Activation of Hexose Transport by Concanavalin A in Isolated Brown Fat Cells: EFFECTS OF CELL SURFACE MODIFICATION WITH NEURAMINIDASE AND TRYPSIN ON LECTIN AND INSULIN ACTION

Abstract

Abstract Direct activation of the fat cell d-glucose transport system by the lectin concanavalin A was studied using a rapid filtration procedure which monitors 3-O-[3H]methylglucose uptake in isolated brown fat cells. Transport of this non-metabolized d-glucose analogue, which occurs by facilitated diffusion, was linear for 5 or more min, temperature-dependent, and inhibited by unlabeled d-glucose, phlorizin, and cytochalasin B. Concanavalin A mimicked the stimulatory effect of insulin on initial rates of 3-O-methylglucose transport, whereas the lectin did not modify the equilibrium distribution of sugar. Marked agglutination of brown fat cells accompanied the lectin effects on transport. Experiments with l-[14C]glucose, which enters the cells by simple diffusion, indicated that the effect of concanavalin A was specific for the d-glucose transport system. Incubation of brown fat cells with 0.5 mg per ml of trypsin for 15 min at 37° almost completely inhibited the response of fat cell 3-O-methylgucose transport to insulin but had little or no effect on concanavalin A action or control transport rates. Under these conditions trypsinization had no effect on 125I-concanavalin A binding to fat cell surface receptors nor on lectin-mediated agglutination of these cells.

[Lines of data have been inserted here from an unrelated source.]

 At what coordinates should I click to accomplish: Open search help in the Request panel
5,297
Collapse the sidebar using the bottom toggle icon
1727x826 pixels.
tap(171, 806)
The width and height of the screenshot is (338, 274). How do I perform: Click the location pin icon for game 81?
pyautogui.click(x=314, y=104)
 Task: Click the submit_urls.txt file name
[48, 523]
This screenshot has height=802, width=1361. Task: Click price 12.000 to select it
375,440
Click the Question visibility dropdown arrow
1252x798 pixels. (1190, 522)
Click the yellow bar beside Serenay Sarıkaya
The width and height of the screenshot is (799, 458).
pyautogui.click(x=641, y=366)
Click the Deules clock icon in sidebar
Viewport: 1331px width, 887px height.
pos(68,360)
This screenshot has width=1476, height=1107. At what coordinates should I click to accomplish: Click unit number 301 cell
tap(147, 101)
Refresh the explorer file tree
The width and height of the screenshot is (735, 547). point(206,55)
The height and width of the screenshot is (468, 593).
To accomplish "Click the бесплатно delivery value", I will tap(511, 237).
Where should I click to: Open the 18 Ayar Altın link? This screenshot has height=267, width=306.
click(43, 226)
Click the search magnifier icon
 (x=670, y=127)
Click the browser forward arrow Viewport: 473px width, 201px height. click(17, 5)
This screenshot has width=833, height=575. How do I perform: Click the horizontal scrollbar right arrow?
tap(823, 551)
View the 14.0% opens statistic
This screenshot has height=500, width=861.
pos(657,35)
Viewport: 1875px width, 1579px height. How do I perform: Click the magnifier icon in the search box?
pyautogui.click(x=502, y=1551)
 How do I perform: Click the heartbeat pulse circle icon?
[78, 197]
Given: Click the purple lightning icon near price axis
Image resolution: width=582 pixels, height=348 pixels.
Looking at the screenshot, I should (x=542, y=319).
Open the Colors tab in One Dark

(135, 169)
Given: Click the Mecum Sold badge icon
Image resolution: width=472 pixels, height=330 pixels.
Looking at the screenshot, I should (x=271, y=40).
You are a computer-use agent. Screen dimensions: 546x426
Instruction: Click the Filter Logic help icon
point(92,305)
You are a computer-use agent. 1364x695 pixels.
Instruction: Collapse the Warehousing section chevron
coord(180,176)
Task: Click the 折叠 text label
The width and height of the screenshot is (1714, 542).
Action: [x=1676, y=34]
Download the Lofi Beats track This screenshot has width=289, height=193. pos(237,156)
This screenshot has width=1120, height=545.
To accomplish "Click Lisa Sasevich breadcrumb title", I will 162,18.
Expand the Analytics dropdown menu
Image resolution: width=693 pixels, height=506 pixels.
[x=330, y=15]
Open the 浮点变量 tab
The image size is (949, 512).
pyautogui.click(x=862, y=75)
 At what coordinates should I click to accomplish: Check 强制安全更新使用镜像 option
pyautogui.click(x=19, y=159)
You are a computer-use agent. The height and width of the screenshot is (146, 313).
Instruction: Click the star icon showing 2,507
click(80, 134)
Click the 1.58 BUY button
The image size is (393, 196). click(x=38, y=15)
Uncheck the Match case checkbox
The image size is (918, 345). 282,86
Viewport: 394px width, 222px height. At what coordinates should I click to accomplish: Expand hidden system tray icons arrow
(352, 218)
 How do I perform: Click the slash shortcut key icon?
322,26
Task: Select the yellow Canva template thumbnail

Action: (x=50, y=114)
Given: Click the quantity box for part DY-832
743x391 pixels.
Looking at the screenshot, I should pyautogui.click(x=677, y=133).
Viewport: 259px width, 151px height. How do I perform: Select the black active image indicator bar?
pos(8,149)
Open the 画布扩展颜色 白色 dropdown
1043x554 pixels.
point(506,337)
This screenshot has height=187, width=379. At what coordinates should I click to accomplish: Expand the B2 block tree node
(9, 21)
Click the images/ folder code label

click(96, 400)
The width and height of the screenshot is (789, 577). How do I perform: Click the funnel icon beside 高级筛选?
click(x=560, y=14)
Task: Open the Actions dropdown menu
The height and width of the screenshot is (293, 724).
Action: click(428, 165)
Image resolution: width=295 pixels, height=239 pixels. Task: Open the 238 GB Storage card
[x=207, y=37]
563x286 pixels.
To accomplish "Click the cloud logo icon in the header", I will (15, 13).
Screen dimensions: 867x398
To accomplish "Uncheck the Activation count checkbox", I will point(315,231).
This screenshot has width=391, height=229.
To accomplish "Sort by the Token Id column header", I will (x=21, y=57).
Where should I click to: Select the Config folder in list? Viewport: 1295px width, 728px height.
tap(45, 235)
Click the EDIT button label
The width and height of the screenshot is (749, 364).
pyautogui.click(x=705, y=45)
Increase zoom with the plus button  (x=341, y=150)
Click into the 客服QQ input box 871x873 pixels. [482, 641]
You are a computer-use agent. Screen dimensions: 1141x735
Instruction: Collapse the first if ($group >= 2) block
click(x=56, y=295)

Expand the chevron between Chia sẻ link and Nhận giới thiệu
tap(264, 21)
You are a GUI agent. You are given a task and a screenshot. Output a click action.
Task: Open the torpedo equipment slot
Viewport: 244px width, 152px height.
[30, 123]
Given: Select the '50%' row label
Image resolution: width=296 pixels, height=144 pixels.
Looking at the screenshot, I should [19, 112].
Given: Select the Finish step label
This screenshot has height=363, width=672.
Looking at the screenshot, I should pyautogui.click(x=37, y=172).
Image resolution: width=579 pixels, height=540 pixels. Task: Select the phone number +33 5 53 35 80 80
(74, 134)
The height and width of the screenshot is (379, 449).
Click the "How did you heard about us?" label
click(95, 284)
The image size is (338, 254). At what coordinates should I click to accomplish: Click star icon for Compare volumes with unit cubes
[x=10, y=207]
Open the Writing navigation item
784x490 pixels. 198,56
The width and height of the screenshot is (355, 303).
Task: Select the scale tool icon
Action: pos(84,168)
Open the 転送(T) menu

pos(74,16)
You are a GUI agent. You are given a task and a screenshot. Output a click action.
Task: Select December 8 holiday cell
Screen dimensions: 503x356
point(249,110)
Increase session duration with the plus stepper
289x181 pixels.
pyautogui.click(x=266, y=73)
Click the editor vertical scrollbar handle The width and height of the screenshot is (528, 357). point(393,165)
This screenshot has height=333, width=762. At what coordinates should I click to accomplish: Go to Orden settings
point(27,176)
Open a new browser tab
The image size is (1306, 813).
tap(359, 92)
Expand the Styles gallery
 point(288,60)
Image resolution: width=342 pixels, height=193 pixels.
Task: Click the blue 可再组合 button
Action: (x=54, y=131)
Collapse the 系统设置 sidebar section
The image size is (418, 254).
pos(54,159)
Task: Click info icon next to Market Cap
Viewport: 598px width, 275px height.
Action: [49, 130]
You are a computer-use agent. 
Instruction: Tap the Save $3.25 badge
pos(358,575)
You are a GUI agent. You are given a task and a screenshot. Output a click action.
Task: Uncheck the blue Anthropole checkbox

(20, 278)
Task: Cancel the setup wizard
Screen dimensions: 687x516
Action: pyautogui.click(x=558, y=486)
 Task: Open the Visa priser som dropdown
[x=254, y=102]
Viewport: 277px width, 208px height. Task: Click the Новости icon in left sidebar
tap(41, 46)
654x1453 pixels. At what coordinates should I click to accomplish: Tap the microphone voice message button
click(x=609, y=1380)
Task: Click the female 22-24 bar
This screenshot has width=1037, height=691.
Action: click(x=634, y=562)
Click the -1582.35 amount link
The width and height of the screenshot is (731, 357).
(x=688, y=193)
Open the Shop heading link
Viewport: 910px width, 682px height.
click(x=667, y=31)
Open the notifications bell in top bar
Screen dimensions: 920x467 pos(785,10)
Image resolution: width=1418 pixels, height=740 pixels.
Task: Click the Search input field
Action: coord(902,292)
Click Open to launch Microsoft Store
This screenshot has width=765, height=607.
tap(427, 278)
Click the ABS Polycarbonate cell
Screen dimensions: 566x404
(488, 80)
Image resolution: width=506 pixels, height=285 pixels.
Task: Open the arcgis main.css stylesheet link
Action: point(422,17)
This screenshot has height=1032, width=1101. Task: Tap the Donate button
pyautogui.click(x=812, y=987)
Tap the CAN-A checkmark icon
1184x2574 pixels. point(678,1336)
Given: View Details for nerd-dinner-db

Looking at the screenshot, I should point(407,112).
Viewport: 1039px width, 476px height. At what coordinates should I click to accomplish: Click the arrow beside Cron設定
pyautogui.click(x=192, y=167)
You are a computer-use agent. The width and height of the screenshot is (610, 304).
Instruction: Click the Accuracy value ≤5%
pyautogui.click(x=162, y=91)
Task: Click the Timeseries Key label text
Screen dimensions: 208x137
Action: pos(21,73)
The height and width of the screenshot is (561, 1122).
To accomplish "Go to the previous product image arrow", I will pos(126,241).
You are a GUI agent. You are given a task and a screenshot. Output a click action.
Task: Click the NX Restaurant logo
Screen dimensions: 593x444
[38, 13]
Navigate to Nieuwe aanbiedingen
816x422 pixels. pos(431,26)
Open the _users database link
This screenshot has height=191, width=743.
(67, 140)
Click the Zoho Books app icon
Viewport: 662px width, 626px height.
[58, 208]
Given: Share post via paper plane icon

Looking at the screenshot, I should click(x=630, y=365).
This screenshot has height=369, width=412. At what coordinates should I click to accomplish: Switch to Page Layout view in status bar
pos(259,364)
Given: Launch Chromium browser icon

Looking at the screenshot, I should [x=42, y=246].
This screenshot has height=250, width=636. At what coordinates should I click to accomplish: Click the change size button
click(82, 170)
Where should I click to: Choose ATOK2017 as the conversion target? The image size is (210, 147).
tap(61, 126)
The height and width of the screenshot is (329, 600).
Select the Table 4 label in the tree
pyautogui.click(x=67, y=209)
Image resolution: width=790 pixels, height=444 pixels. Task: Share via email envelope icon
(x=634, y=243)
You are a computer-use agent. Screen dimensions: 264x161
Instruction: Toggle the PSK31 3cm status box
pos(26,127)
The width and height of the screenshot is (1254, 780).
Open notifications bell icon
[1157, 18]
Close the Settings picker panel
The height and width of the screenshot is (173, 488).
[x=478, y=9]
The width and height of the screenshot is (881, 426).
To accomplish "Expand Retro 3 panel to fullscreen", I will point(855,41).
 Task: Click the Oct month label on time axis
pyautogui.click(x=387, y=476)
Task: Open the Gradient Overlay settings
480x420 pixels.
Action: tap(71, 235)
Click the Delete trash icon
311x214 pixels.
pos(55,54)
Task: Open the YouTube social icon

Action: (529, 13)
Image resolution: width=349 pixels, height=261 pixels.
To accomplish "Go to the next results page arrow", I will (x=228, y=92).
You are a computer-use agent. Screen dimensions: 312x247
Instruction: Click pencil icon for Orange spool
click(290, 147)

The data are thus consistent with our previous suggestion that the physiological activity of this lectin in fat cells is mediated by receptor moieties distinct from those involved in insulin action. Digestion of cells with 200 µg per ml of neuraminidase abolished the stimulatory effects of both the lectin and insulin on 3-O-methylglucose transport. In addition, this treatment completely prevented agglutination of brown fat cells by concanavalin A without a detectable diminution of the 125I-concanavalin A bound to these cells. Bovine submaxillary mucin but not the glycoprotein conalbumin which is devoid of sialic acid blocked the actions of neuraminidase on insulin-stimulated hexose transport as well as agglutination of cells by the lectin. The data suggest that sialic acid moieties of fat cell membrane components play an important role in membrane events involved in lectin-mediated cell agglutination and hexose transport activation which occur subsequent to lectinreceptor binding. It is thus possible that the modulation of the glucose transport system by the lectin is dependent upon the same cell surface events which mediate its agglutination of cells.